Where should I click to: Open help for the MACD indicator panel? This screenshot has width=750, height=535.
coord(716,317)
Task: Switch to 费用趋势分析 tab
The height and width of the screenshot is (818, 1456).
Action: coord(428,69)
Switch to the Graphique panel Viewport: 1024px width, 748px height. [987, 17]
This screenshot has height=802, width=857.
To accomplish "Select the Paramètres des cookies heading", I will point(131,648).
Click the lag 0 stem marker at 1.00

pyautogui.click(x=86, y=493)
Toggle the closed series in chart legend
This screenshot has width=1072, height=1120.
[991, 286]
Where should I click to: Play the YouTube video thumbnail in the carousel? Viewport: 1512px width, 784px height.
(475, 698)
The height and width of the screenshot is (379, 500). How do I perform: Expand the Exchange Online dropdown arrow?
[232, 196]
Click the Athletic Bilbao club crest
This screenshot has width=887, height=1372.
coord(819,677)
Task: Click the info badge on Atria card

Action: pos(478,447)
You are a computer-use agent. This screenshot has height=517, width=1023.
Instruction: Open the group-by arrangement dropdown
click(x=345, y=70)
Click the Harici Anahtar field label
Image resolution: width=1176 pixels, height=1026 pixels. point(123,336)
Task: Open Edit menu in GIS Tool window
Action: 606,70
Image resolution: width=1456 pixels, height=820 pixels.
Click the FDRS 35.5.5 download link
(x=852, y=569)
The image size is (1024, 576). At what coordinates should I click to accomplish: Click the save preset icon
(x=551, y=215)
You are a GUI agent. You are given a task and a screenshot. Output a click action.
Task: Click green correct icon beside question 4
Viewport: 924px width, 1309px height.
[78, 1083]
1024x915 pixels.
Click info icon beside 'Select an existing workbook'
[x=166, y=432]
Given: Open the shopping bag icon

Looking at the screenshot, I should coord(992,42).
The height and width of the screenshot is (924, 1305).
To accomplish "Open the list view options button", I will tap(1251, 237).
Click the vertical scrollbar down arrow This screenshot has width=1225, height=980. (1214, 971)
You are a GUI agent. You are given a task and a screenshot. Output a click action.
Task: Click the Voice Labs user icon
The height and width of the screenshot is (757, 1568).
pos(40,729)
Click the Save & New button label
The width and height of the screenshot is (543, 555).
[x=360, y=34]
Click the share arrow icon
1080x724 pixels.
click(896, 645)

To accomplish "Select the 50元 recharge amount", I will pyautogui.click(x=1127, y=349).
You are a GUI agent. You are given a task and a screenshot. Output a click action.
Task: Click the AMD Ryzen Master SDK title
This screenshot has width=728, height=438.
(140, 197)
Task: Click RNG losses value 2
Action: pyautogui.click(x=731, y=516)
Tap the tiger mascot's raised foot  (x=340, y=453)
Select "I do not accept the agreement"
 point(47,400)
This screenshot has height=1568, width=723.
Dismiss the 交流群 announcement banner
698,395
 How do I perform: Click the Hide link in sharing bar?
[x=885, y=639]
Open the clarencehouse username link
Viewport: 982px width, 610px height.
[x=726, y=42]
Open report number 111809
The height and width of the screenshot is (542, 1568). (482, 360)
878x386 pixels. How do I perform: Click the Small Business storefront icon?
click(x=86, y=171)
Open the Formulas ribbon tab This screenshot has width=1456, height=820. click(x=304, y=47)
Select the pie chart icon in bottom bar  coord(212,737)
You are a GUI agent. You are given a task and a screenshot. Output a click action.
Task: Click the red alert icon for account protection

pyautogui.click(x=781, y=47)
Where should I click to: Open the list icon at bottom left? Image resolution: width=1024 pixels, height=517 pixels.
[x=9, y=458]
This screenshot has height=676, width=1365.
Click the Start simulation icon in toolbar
_ _ _ _ _ _ _
Short exercise: Please reproduce all of the lines above word for word, without changing anything.

Complete response:
Where should I click to: Open help for the MACD indicator panel? This screenshot has width=750, height=535.
coord(716,317)
Task: Switch to 费用趋势分析 tab
The height and width of the screenshot is (818, 1456).
Action: coord(428,69)
Switch to the Graphique panel Viewport: 1024px width, 748px height. [987, 17]
This screenshot has height=802, width=857.
To accomplish "Select the Paramètres des cookies heading", I will point(131,648).
Click the lag 0 stem marker at 1.00

pyautogui.click(x=86, y=493)
Toggle the closed series in chart legend
This screenshot has width=1072, height=1120.
[991, 286]
Where should I click to: Play the YouTube video thumbnail in the carousel? Viewport: 1512px width, 784px height.
(475, 698)
The height and width of the screenshot is (379, 500). How do I perform: Expand the Exchange Online dropdown arrow?
[232, 196]
Click the Athletic Bilbao club crest
This screenshot has width=887, height=1372.
coord(819,677)
Task: Click the info badge on Atria card

Action: pos(478,447)
You are a computer-use agent. This screenshot has height=517, width=1023.
Instruction: Open the group-by arrangement dropdown
click(x=345, y=70)
Click the Harici Anahtar field label
Image resolution: width=1176 pixels, height=1026 pixels. point(123,336)
Task: Open Edit menu in GIS Tool window
Action: 606,70
Image resolution: width=1456 pixels, height=820 pixels.
Click the FDRS 35.5.5 download link
(x=852, y=569)
The image size is (1024, 576). At what coordinates should I click to accomplish: Click the save preset icon
(x=551, y=215)
You are a GUI agent. You are given a task and a screenshot. Output a click action.
Task: Click green correct icon beside question 4
Viewport: 924px width, 1309px height.
[78, 1083]
1024x915 pixels.
Click info icon beside 'Select an existing workbook'
[x=166, y=432]
Given: Open the shopping bag icon

Looking at the screenshot, I should coord(992,42).
The height and width of the screenshot is (924, 1305).
To accomplish "Open the list view options button", I will tap(1251, 237).
Click the vertical scrollbar down arrow This screenshot has width=1225, height=980. (1214, 971)
You are a GUI agent. You are given a task and a screenshot. Output a click action.
Task: Click the Voice Labs user icon
The height and width of the screenshot is (757, 1568).
pos(40,729)
Click the Save & New button label
The width and height of the screenshot is (543, 555).
[x=360, y=34]
Click the share arrow icon
1080x724 pixels.
click(896, 645)

To accomplish "Select the 50元 recharge amount", I will pyautogui.click(x=1127, y=349).
You are a GUI agent. You are given a task and a screenshot. Output a click action.
Task: Click the AMD Ryzen Master SDK title
This screenshot has width=728, height=438.
(140, 197)
Task: Click RNG losses value 2
Action: pyautogui.click(x=731, y=516)
Tap the tiger mascot's raised foot  (x=340, y=453)
Select "I do not accept the agreement"
 point(47,400)
This screenshot has height=1568, width=723.
Dismiss the 交流群 announcement banner
698,395
 How do I perform: Click the Hide link in sharing bar?
[x=885, y=639]
Open the clarencehouse username link
Viewport: 982px width, 610px height.
[x=726, y=42]
Open report number 111809
The height and width of the screenshot is (542, 1568). (482, 360)
878x386 pixels. How do I perform: Click the Small Business storefront icon?
click(x=86, y=171)
Open the Formulas ribbon tab This screenshot has width=1456, height=820. click(x=304, y=47)
Select the pie chart icon in bottom bar  coord(212,737)
You are a GUI agent. You are given a task and a screenshot. Output a click action.
Task: Click the red alert icon for account protection

pyautogui.click(x=781, y=47)
Where should I click to: Open the list icon at bottom left? Image resolution: width=1024 pixels, height=517 pixels.
[x=9, y=458]
This screenshot has height=676, width=1365.
Click the Start simulation icon in toolbar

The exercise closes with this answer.